Management judgement is required for estimating the possible outflow of resources, if any, in respect of contingencies / claims / litigations against the Company as it is not possible to predict the outcome of pending matters with accuracy.

e. Mines Reclamation Obligation

The measurement of mines reclamation obligation requires long term assumptions regarding the phasing of the restoration

work to be carried out. Discount rates are determined based on the government securities of similar tenure.

f. Defined Benefit Plan

The cost of defined benefit plan and present value of such obligation are determined using actuarial valuation. An actuarial valuation involves making various assumptions that may differ from actual developments in the future. These include the determination of the discount rate, future salary increases, mortality rates and attrition rate. Due to the long- term nature of the plan, such estimates are subject to significant uncertainty. All assumptions are reviewed at each reporting date. Refer Note 38 for sensitivity analysis.

g.
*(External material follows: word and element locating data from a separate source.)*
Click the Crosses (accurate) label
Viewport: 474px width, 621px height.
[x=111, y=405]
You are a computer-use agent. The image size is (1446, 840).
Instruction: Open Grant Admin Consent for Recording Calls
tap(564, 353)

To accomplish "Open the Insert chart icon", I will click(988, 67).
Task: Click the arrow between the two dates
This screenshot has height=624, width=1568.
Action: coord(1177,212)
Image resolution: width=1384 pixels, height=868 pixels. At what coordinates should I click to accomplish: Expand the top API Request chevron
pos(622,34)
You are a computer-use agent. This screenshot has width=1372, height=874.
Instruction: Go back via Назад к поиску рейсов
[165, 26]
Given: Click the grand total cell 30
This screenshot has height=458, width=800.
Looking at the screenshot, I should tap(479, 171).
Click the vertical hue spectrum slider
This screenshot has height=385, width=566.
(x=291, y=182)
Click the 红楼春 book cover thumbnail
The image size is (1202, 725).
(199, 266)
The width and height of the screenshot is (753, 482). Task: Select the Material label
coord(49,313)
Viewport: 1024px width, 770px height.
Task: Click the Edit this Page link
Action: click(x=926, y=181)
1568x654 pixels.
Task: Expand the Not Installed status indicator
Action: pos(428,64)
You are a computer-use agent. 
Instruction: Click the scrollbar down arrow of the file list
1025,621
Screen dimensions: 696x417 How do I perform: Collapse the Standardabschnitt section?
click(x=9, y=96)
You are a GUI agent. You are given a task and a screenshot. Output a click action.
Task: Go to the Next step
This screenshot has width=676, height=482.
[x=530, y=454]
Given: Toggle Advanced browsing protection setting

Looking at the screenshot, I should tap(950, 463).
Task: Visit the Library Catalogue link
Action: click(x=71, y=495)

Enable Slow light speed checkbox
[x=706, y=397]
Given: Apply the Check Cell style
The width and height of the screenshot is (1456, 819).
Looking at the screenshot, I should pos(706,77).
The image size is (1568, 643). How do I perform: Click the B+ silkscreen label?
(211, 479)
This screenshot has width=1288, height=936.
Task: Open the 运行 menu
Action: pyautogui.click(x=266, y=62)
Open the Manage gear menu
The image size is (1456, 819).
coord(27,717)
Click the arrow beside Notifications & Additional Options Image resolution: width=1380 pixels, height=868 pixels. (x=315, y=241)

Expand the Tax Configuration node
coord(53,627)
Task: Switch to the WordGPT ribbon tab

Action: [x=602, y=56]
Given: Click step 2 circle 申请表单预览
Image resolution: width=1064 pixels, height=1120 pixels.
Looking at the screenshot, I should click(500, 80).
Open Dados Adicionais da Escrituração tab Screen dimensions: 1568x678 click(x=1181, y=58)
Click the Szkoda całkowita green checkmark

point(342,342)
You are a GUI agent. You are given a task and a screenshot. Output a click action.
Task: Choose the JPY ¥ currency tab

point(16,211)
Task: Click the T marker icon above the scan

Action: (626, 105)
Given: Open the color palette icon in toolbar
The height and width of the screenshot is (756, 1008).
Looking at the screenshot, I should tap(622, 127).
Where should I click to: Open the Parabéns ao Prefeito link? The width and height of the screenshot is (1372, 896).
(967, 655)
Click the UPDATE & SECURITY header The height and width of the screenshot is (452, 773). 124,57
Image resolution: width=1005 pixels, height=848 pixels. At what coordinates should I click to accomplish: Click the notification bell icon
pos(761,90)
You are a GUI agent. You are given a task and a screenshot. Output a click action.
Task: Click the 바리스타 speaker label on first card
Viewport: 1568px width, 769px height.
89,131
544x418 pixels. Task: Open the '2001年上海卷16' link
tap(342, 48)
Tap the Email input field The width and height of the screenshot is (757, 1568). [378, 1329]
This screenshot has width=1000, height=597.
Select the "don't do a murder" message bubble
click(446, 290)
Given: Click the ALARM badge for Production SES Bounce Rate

Fair Value Measurement of Financial Instruments

When the fair values of financial assets and financial liabilities recorded in the balance sheet cannot be measured based on quoted prices in active markets, their fair value is measured using valuation techniques including the Discounted Cash Flow model. The inputs to these models are taken from observable markets where possible, but where this is not feasible, a degree of judgement is required in establishing fair values. Judgements include considerations of inputs such as liquidity risk, credit risk and volatility.